▶ DATA SUPPLIED:

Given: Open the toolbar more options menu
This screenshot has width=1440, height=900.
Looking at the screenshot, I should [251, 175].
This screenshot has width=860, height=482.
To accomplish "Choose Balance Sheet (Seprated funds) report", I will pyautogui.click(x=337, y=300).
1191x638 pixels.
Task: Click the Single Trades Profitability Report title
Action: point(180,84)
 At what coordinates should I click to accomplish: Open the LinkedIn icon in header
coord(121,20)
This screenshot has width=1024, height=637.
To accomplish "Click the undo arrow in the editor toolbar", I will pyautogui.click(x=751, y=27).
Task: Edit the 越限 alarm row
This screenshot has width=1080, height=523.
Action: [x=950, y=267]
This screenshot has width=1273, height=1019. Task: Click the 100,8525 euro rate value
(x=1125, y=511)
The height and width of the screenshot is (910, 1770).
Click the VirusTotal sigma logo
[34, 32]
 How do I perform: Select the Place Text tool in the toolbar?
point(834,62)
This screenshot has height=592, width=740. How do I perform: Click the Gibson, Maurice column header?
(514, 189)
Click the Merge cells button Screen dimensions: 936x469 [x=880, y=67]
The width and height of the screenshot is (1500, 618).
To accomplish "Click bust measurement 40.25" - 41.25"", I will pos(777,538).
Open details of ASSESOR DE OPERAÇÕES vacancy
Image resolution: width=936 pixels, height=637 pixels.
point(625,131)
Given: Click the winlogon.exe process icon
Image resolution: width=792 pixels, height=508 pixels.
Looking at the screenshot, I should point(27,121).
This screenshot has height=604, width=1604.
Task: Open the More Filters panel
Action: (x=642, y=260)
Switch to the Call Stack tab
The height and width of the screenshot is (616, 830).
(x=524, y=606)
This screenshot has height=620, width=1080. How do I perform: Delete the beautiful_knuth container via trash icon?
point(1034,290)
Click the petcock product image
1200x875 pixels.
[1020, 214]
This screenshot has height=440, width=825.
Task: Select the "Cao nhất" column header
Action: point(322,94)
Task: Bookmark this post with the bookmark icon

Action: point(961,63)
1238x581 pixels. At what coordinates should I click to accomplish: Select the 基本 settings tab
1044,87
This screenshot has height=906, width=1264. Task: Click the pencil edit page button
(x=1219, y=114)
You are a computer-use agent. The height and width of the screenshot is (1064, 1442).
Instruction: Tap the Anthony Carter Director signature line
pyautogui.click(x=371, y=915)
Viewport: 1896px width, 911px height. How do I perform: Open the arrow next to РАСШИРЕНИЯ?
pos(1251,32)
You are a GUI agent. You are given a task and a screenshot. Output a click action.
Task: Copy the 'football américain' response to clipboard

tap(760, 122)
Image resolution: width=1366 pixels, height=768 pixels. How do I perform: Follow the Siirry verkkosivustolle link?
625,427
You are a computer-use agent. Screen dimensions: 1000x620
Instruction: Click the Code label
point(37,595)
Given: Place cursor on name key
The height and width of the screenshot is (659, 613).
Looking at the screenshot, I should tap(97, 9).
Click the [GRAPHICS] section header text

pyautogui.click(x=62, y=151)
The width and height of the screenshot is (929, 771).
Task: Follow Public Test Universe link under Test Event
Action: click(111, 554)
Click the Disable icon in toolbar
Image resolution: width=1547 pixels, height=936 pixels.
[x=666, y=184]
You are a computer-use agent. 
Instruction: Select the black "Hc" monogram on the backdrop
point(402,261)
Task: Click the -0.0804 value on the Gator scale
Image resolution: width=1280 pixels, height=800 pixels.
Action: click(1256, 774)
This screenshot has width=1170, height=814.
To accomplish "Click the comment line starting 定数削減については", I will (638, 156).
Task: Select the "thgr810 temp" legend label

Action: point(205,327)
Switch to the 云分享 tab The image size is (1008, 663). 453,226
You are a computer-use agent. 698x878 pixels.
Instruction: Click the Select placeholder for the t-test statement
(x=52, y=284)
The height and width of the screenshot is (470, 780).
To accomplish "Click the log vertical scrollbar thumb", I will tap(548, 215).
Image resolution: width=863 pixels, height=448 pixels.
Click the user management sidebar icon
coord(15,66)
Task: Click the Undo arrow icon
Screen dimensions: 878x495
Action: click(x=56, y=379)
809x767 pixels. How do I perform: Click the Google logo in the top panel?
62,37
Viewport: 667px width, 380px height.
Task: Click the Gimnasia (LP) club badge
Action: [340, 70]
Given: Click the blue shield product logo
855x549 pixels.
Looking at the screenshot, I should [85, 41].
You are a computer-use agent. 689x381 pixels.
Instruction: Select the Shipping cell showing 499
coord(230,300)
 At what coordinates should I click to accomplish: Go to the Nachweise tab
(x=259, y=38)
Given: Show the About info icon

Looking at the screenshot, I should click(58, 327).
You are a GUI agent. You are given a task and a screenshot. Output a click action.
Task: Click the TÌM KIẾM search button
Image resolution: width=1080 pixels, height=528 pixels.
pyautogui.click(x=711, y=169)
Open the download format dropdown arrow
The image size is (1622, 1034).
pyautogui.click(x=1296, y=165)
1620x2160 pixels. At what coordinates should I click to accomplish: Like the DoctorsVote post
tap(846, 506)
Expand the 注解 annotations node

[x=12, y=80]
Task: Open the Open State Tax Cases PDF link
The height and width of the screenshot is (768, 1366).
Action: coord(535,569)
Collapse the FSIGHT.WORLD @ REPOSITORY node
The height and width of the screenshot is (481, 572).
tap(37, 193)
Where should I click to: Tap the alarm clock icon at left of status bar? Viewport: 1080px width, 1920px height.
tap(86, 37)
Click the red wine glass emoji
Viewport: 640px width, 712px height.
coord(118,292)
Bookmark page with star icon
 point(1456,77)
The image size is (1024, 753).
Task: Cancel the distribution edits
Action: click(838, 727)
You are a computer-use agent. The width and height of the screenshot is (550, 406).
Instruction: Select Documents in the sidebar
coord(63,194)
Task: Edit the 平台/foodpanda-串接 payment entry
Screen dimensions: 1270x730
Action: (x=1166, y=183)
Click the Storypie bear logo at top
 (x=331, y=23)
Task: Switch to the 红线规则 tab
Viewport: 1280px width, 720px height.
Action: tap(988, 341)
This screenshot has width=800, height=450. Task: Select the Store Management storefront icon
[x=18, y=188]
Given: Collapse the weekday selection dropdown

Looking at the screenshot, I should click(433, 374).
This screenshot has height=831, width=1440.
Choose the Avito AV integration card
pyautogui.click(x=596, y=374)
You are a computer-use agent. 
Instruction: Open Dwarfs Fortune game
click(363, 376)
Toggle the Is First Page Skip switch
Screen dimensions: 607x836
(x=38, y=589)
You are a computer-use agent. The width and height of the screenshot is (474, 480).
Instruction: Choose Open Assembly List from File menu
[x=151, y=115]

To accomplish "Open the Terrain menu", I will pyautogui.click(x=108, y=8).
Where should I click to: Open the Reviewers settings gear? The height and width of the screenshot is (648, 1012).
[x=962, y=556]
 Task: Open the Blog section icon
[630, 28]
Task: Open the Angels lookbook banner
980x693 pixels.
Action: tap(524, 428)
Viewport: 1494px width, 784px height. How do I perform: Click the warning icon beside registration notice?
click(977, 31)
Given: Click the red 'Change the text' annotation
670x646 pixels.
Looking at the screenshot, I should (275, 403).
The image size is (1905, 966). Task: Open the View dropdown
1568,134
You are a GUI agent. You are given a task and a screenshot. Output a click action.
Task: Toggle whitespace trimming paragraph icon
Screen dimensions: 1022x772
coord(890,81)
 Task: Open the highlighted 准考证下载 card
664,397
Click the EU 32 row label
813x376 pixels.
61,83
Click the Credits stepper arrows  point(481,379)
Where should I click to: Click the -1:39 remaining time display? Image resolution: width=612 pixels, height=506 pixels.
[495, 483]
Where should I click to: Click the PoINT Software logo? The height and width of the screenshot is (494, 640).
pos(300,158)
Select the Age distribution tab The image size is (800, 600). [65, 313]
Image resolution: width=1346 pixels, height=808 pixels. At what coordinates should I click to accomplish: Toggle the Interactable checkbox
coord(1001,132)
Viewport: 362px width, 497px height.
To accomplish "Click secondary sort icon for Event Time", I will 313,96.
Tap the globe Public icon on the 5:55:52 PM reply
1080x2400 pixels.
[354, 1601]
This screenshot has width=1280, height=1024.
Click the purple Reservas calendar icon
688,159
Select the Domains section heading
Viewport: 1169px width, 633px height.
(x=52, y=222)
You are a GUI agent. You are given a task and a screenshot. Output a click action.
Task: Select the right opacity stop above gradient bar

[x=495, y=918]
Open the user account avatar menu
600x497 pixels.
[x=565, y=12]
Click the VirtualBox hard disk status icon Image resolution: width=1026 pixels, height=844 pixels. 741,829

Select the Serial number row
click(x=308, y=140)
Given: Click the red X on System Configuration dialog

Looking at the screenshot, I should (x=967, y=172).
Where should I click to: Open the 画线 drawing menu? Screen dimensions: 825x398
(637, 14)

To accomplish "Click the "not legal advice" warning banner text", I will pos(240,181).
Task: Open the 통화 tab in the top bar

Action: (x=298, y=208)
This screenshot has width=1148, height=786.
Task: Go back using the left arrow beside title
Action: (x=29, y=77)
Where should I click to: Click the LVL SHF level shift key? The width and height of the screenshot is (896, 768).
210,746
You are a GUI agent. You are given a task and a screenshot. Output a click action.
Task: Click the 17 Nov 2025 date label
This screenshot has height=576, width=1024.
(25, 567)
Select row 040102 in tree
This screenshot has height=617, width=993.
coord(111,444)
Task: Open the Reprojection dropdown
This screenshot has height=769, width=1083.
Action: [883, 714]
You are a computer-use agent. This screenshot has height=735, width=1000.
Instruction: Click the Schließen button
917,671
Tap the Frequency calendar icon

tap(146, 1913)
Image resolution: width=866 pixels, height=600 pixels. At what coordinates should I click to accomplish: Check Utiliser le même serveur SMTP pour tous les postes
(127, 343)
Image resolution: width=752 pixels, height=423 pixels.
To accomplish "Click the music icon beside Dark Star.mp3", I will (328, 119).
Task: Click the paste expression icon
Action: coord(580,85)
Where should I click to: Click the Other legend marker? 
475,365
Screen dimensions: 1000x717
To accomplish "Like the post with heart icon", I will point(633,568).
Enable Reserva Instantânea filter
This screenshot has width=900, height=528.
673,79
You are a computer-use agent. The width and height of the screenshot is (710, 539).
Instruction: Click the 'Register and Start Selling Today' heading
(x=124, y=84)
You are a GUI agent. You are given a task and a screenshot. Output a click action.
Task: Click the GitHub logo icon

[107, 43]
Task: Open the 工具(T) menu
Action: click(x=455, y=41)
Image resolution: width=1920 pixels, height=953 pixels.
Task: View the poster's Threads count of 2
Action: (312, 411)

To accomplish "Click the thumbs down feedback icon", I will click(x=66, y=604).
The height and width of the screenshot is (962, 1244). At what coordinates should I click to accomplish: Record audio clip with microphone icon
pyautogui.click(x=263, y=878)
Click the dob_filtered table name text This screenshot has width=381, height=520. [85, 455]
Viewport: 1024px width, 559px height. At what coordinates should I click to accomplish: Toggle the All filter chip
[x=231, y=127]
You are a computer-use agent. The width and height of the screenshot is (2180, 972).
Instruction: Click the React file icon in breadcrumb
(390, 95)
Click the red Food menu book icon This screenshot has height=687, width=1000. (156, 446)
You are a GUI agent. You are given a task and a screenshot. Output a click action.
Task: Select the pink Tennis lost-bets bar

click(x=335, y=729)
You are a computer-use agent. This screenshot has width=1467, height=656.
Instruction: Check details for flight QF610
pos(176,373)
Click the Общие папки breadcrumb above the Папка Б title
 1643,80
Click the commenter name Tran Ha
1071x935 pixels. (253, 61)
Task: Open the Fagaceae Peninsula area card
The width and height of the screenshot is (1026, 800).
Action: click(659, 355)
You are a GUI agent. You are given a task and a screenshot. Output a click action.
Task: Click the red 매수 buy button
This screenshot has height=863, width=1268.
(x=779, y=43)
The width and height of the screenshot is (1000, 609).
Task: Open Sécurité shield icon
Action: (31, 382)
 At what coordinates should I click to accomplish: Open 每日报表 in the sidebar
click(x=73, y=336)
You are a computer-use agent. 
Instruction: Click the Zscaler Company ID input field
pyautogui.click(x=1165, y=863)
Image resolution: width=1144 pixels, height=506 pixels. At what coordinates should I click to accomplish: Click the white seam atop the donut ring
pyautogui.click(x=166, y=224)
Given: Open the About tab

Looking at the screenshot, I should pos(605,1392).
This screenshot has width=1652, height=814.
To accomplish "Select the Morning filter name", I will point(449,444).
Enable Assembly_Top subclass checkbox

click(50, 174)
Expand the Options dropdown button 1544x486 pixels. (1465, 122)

▶ WHAT YOU SHOULD DO:
Within the material above, the line with "Image resolution: width=1280" opens the range and the line with "Task: Open the Open State Tax Cases PDF link" closes it; reproduce that range word for word.

▶ SOLUTION TO THIS EXERCISE:
Image resolution: width=1280 pixels, height=800 pixels.
Action: click(1256, 774)
This screenshot has width=1170, height=814.
To accomplish "Click the comment line starting 定数削減については", I will (638, 156).
Task: Select the "thgr810 temp" legend label

Action: point(205,327)
Switch to the 云分享 tab The image size is (1008, 663). 453,226
You are a computer-use agent. 698x878 pixels.
Instruction: Click the Select placeholder for the t-test statement
(x=52, y=284)
The height and width of the screenshot is (470, 780).
To accomplish "Click the log vertical scrollbar thumb", I will tap(548, 215).
Image resolution: width=863 pixels, height=448 pixels.
Click the user management sidebar icon
coord(15,66)
Task: Click the Undo arrow icon
Screen dimensions: 878x495
Action: click(x=56, y=379)
809x767 pixels. How do I perform: Click the Google logo in the top panel?
62,37
Viewport: 667px width, 380px height.
Task: Click the Gimnasia (LP) club badge
Action: [340, 70]
Given: Click the blue shield product logo
855x549 pixels.
Looking at the screenshot, I should [85, 41].
You are a computer-use agent. 689x381 pixels.
Instruction: Select the Shipping cell showing 499
coord(230,300)
 At what coordinates should I click to accomplish: Go to the Nachweise tab
(x=259, y=38)
Given: Show the About info icon

Looking at the screenshot, I should click(58, 327).
You are a GUI agent. You are given a task and a screenshot. Output a click action.
Task: Click the TÌM KIẾM search button
Image resolution: width=1080 pixels, height=528 pixels.
pyautogui.click(x=711, y=169)
Open the download format dropdown arrow
The image size is (1622, 1034).
pyautogui.click(x=1296, y=165)
1620x2160 pixels. At what coordinates should I click to accomplish: Like the DoctorsVote post
tap(846, 506)
Expand the 注解 annotations node

[x=12, y=80]
Task: Open the Open State Tax Cases PDF link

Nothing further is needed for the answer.